Activity:
Among the records below, determine how many lines have the word "Create" in them; output only the number.
*** Block opens ***
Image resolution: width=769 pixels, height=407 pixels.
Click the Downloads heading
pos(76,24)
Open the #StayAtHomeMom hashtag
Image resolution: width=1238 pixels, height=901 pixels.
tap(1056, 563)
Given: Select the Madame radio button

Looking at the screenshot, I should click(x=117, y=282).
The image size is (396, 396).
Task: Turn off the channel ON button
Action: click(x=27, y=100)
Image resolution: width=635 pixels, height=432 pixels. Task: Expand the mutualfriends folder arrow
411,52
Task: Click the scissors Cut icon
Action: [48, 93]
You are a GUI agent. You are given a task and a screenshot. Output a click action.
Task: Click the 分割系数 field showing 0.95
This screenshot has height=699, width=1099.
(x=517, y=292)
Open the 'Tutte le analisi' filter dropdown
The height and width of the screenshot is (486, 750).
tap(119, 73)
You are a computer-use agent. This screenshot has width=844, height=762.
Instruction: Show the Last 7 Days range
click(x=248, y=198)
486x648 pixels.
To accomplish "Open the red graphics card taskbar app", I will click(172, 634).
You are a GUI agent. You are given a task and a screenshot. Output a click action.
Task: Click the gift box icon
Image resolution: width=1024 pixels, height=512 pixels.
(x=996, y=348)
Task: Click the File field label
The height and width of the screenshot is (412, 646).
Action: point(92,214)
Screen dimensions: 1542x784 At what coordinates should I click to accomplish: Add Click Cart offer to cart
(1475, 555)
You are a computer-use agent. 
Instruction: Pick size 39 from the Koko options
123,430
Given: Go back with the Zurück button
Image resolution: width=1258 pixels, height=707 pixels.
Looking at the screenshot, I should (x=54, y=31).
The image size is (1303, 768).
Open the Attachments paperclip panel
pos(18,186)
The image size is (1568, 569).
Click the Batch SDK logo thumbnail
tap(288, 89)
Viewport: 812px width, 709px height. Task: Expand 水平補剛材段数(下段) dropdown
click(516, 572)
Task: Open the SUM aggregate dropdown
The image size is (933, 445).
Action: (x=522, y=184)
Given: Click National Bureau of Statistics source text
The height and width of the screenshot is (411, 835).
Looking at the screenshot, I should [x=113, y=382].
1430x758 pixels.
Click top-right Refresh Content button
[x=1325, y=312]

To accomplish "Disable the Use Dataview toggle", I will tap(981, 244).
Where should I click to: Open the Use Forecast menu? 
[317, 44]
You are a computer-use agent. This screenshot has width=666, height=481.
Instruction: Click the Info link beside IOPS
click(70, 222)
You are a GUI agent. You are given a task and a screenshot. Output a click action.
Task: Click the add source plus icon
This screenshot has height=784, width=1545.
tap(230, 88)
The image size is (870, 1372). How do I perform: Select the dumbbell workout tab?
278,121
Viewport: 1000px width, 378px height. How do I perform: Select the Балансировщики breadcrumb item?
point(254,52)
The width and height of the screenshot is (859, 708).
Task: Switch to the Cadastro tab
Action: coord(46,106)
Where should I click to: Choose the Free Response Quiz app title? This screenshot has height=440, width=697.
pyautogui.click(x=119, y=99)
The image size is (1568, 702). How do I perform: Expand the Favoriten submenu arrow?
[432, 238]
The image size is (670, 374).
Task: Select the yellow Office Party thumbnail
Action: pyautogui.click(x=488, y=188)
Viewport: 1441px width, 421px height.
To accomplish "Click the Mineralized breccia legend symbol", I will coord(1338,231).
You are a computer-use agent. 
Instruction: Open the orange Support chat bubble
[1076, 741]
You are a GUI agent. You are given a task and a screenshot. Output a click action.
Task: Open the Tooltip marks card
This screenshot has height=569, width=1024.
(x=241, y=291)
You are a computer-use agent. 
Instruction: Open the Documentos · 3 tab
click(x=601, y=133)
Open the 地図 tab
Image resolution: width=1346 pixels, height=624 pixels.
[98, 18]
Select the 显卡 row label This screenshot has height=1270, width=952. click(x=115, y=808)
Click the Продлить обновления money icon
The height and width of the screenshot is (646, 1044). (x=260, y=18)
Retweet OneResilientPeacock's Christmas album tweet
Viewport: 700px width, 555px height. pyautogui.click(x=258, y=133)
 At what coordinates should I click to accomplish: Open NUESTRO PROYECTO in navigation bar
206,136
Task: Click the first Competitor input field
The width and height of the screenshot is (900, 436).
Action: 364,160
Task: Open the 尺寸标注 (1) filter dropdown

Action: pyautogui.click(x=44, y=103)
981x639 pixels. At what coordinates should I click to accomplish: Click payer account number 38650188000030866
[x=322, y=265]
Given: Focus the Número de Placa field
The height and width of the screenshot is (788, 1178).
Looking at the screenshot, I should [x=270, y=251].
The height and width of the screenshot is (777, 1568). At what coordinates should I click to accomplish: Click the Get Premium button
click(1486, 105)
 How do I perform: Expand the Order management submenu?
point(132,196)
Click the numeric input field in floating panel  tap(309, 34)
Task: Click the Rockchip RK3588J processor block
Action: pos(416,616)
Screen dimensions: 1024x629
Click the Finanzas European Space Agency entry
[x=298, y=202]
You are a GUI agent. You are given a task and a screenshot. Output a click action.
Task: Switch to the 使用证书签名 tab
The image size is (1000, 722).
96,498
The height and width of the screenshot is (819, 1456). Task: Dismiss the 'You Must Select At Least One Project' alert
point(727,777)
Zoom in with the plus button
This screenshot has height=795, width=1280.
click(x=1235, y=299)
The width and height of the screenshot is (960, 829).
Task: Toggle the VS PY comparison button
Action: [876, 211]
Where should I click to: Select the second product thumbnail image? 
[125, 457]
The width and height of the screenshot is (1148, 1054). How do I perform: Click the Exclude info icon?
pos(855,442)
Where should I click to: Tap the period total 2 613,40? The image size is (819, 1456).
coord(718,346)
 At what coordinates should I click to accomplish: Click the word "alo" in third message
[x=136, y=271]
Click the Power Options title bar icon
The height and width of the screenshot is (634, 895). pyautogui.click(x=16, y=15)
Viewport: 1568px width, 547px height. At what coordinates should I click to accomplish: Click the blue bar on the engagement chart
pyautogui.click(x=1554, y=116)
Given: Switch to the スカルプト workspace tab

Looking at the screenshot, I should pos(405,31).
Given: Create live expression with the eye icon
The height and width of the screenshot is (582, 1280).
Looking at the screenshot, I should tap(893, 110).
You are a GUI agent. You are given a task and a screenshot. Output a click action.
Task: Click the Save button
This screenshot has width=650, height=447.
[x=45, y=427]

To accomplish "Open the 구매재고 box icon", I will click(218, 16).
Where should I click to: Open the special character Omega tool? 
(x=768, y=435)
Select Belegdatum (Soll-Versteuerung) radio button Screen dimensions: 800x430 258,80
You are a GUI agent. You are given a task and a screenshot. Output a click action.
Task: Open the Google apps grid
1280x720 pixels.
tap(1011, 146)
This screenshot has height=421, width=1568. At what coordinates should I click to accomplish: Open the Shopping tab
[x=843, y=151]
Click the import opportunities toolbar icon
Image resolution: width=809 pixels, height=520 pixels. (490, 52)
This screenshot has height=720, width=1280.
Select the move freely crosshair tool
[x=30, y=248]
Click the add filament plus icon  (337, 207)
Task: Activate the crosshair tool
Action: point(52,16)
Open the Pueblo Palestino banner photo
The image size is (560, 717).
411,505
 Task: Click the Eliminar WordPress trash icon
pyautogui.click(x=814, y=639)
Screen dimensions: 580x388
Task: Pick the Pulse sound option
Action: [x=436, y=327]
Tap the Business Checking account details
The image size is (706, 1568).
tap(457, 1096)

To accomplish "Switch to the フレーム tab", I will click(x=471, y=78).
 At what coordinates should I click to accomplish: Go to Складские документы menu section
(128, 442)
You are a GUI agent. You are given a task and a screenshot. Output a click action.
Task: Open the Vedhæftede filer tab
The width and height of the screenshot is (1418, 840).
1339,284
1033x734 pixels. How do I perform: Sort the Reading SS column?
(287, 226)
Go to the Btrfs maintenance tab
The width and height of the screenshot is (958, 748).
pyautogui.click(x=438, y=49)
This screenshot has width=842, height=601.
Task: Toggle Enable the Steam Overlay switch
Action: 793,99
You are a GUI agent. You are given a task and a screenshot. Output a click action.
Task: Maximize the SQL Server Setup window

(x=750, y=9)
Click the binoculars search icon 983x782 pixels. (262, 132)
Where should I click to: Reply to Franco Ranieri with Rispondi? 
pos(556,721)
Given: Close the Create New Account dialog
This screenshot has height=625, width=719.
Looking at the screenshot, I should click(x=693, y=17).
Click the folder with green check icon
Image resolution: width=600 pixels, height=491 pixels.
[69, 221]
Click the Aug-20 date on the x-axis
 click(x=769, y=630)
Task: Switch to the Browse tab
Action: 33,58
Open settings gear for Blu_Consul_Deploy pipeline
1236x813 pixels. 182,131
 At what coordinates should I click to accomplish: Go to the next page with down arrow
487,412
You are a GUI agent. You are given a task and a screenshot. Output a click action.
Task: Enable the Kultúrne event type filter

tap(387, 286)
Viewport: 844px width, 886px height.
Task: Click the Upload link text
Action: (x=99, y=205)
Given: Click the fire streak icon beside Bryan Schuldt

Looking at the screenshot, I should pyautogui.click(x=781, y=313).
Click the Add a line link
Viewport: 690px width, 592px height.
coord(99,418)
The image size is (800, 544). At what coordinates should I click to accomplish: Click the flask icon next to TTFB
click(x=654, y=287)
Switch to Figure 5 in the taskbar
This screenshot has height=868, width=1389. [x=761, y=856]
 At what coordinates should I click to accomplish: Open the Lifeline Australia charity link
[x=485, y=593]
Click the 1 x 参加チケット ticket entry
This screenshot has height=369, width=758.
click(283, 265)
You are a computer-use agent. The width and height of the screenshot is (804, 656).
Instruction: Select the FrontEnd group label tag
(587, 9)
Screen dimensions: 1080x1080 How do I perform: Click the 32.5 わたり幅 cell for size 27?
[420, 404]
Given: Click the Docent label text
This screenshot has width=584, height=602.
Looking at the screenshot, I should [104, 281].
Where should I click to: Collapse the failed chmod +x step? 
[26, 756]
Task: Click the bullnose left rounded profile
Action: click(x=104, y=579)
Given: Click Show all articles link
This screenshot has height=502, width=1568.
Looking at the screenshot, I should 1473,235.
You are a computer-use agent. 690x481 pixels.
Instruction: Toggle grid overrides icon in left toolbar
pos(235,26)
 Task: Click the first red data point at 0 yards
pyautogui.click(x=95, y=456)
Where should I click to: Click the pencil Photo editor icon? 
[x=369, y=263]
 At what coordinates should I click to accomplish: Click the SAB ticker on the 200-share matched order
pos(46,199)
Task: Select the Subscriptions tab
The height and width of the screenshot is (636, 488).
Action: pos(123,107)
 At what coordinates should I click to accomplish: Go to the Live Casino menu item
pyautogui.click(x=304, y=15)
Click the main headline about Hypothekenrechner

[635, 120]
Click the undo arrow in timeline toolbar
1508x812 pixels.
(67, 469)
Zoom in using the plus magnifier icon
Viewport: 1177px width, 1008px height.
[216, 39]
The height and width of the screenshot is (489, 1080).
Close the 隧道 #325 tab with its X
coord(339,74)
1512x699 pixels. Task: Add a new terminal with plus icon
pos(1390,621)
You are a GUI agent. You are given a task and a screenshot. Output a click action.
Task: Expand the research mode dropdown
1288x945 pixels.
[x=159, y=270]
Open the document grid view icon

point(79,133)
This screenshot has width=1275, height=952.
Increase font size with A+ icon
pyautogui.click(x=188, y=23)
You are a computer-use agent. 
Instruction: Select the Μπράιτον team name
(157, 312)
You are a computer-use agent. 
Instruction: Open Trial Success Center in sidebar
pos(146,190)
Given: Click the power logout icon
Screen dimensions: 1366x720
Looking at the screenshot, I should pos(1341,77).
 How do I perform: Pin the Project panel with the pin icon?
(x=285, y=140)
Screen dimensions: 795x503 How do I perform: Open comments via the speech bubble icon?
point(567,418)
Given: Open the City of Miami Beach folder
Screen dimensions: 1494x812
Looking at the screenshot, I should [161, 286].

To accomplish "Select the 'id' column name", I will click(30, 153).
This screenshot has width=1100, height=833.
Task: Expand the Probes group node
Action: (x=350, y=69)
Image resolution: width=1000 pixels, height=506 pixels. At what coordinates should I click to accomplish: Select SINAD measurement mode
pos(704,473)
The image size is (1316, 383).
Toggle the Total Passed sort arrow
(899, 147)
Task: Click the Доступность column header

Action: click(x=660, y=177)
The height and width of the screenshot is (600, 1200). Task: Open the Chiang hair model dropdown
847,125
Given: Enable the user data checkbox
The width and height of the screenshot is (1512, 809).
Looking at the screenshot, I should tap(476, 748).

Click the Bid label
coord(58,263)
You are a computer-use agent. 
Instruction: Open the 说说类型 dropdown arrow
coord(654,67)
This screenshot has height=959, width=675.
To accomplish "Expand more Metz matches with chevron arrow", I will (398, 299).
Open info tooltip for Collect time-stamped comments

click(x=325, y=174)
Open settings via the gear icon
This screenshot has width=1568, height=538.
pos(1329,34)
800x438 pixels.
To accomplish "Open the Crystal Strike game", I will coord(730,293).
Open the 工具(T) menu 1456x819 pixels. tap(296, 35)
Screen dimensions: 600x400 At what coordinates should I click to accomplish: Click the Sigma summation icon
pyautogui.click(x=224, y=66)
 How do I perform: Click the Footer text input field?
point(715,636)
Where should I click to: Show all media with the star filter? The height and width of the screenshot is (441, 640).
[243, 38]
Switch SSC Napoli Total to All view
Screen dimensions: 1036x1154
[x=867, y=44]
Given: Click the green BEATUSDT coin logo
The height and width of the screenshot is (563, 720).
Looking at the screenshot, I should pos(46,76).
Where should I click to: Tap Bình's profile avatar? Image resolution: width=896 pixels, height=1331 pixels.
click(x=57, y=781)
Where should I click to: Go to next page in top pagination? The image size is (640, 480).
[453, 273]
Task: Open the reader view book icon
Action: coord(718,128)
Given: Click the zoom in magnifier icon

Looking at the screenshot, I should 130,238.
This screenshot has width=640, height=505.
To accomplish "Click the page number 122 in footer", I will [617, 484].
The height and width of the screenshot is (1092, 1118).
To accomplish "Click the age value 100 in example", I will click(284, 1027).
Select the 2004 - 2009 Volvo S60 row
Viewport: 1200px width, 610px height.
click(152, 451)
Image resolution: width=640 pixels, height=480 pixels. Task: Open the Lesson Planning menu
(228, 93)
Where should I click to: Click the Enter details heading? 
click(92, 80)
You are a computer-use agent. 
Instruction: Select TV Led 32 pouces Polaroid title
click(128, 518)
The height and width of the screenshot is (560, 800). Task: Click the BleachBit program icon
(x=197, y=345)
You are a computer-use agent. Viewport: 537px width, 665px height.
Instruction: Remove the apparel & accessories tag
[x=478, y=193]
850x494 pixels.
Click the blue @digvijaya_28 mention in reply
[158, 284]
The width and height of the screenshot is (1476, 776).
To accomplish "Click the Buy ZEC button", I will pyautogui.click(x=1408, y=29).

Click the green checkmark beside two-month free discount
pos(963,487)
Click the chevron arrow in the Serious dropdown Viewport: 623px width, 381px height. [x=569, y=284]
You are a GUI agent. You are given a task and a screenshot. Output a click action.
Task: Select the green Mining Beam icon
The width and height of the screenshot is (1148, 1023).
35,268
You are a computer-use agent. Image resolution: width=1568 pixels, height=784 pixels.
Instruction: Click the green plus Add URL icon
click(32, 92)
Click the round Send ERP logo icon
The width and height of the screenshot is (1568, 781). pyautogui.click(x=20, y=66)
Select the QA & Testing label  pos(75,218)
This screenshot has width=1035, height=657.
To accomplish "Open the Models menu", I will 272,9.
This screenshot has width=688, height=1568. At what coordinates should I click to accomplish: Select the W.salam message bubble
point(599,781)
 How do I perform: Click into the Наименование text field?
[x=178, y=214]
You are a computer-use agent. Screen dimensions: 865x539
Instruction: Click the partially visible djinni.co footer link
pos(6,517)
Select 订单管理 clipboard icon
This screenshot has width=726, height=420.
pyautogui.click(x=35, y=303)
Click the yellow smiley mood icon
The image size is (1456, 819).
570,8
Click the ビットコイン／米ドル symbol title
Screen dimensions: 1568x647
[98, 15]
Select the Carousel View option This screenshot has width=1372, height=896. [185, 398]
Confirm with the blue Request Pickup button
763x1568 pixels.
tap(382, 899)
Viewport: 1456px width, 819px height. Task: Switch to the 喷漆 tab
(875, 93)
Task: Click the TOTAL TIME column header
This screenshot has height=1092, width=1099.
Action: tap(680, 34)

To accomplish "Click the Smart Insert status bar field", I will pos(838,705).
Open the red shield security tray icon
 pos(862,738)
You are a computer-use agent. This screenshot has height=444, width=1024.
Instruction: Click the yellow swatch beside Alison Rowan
*** Block closes ***
Task output:
2